Why is the mortality of the EDAL group so much higher than that of other groups of patients with eating disorders? Several explanations have been proposed to answer this question. First, the EDAL group had severe malnutrition and dehydration caused by their thinness and abnormal eating behaviors, which promoted liver cirrhosis and pancreatitis induced by alcohol. Two of the 13 EDAL patients died from liver cirrhosis or pancreatitis. Second, ‘the sudden alcoholic death syndrome’,20 which is an alcohol-related disorder, occurred among the EDAL group. The sudden alcoholic death syndrome is manifested by hypoglycemia, metabolic acidosis, and kidney hypofunction induced by continuous heavy drinking.20 These symptoms were promoted by abnormal eating behaviors, such as self-induced vomiting and laxative abuse among the EDAL group patients. Four of the 13 EDAL patients probably died of sudden alcoholic death syndrome. The third explanation for the high mortality in the EDAL group is the high percentage of comorbid borderline personality disorder, which is often manifested by impulsive, self-destructive and suicidal behavior. Six of the 13 deceased EDAL patients had died of suicide. One more explanation for the high mortality in the EDAL group is that many patients of the EDAL group lost parental protection because they had left their families. The EDAL group exhibited social behavior similar to that of the AL group, and had high marriage and divorce rates. On the other hand, many in the ED group lived with their parents at the time of the first admission and also at the time of the follow up, and they received parental protection.
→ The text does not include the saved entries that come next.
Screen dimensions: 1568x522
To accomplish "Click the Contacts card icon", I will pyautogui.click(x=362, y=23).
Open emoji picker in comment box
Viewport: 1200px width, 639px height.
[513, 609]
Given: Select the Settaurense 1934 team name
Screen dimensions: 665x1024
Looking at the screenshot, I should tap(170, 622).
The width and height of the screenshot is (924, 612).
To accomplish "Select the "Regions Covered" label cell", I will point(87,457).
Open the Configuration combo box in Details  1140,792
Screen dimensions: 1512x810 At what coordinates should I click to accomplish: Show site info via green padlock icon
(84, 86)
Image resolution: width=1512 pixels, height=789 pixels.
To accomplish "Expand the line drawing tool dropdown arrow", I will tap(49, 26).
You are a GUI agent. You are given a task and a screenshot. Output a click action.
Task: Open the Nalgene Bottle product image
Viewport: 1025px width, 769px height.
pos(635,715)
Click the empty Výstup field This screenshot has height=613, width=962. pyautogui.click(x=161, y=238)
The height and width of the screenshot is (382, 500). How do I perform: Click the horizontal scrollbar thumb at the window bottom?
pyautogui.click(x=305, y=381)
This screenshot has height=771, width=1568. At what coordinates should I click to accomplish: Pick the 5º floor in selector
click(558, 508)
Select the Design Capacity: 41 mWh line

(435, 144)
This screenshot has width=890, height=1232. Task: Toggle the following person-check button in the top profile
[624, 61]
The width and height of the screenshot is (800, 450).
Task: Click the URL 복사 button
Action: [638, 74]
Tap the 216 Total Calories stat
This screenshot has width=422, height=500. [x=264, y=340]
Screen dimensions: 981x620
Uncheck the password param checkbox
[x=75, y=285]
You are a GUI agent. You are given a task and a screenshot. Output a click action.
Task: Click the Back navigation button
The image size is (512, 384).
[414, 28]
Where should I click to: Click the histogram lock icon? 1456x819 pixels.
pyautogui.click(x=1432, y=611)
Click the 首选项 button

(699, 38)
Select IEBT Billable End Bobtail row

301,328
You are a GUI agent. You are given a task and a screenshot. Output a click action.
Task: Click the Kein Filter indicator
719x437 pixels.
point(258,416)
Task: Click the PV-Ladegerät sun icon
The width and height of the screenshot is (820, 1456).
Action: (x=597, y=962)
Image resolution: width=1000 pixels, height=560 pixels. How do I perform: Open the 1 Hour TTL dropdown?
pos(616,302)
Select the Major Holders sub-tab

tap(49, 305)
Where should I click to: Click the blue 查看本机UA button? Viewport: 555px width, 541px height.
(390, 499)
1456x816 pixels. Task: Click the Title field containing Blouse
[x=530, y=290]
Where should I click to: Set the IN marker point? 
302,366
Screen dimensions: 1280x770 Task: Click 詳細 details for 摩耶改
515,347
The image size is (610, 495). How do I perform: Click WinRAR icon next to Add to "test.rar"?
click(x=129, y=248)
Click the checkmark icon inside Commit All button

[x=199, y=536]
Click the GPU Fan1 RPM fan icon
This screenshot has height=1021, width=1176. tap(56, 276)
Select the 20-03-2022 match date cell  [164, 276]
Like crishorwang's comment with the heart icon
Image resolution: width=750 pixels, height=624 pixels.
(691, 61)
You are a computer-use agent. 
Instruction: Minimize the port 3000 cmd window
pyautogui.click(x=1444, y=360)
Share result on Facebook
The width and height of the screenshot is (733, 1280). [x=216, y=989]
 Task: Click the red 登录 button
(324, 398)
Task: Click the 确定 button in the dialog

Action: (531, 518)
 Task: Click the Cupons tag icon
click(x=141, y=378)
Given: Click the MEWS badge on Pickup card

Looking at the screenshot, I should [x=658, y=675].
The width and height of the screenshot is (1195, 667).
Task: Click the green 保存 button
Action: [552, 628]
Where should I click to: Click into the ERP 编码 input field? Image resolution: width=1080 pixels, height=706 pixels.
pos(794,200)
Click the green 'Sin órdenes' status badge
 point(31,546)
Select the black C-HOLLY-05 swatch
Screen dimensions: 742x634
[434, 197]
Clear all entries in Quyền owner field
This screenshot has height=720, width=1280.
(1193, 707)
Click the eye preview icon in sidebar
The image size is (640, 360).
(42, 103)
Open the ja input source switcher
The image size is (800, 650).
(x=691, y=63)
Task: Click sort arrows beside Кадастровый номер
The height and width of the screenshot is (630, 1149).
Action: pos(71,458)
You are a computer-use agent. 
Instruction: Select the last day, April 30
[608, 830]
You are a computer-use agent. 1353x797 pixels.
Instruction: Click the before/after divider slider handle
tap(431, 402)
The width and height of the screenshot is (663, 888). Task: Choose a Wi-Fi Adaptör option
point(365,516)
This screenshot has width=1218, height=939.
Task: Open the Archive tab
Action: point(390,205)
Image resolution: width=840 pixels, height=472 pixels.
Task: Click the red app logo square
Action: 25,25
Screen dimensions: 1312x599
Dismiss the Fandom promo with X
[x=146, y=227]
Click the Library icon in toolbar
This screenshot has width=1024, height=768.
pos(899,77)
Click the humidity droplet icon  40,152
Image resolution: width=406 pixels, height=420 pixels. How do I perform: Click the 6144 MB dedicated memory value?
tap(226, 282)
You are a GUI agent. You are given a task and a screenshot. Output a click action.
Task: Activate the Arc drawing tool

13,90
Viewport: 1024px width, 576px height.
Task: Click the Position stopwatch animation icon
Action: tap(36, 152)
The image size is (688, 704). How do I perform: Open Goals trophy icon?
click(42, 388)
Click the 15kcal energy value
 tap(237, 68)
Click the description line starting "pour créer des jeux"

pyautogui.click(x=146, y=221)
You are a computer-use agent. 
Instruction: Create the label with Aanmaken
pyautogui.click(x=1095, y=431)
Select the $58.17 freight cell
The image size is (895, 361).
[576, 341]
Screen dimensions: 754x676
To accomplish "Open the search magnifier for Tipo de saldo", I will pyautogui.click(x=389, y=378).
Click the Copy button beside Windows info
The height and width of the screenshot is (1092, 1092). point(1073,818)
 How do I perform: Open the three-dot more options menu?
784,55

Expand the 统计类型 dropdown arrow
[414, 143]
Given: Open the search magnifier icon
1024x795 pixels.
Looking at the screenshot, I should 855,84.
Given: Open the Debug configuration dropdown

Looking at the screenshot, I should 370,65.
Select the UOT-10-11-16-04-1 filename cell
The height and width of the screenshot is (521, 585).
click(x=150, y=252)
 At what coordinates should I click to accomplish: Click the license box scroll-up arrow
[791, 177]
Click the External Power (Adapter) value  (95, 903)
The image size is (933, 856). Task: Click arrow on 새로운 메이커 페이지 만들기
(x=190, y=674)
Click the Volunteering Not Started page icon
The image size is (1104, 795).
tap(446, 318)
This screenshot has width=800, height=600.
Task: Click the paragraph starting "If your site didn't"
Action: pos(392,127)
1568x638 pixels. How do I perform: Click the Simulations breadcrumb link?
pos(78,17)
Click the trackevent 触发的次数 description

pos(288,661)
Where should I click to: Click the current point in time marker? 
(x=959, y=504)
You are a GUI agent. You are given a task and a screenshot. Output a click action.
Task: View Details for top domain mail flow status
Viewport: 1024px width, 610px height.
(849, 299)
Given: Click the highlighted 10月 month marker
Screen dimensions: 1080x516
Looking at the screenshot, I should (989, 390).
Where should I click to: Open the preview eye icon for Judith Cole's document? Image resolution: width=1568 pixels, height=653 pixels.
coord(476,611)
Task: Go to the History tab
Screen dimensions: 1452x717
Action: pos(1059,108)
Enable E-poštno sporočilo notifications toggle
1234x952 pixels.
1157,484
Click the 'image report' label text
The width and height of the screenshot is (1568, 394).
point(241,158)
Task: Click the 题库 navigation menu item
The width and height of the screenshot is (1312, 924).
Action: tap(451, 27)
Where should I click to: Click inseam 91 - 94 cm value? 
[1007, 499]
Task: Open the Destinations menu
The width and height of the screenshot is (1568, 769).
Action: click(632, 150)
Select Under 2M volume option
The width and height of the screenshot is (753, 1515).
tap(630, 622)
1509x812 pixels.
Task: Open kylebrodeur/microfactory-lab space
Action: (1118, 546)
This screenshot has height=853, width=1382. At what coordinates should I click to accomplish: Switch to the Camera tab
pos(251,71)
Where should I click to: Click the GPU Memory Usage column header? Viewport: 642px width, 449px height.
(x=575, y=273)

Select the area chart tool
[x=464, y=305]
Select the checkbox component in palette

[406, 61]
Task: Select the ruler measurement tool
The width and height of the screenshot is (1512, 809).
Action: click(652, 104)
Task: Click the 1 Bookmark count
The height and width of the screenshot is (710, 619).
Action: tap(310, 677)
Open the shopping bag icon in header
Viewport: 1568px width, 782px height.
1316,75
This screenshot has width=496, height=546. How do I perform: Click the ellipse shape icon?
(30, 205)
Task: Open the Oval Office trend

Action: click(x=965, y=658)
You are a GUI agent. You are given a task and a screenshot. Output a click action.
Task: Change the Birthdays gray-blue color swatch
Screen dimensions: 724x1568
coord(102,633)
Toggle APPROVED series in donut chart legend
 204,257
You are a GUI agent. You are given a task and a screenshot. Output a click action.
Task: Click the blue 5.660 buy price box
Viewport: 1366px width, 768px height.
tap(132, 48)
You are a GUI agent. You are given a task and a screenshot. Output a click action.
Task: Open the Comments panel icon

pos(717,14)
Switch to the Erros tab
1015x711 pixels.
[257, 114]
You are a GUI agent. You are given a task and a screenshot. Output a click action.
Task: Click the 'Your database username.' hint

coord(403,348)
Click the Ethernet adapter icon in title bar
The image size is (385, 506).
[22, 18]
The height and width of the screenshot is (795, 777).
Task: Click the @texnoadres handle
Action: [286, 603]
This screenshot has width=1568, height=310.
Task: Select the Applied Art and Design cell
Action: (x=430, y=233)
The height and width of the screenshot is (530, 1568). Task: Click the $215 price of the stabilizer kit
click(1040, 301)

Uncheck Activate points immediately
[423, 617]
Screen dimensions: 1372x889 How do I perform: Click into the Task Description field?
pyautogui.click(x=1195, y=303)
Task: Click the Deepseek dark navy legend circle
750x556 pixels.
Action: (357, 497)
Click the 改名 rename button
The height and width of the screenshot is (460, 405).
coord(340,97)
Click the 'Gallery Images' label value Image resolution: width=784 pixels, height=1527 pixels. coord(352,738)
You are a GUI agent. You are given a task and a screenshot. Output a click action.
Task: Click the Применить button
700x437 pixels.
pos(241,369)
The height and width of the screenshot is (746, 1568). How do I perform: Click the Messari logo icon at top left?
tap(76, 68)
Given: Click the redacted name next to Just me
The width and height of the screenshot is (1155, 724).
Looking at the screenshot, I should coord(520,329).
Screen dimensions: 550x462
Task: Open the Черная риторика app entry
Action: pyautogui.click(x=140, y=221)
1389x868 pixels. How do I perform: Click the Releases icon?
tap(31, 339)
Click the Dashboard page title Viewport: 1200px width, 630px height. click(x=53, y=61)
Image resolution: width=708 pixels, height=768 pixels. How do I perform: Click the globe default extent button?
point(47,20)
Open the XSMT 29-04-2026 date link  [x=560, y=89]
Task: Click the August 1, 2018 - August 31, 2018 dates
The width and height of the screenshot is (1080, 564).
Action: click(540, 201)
There are several limitations to the study. The first limitation is that age, duration of eating disorders and the high percentage of comorbid borderline personality disorder of the EDAL group were not controlled. The second limitation is that the number of subjects was small and the results were obtained in only one hospital. The third limitation is that the Kurihama Alcoholism Center is the national center for alcoholism, not for eating disorders. Therefore, there might be a bias for patients with alcoholism and/or eating disorders. In the future, a multicenter study on a larger number of subjects will be necessary to investigate the mortality of patients with eating disorders associated with alcoholism.
This research was supported by a Grant for Research on Psychiatric and Nervous Diseases from the Japanese Ministry of Health, Labor and Welfare (11 SHI-8, 2000).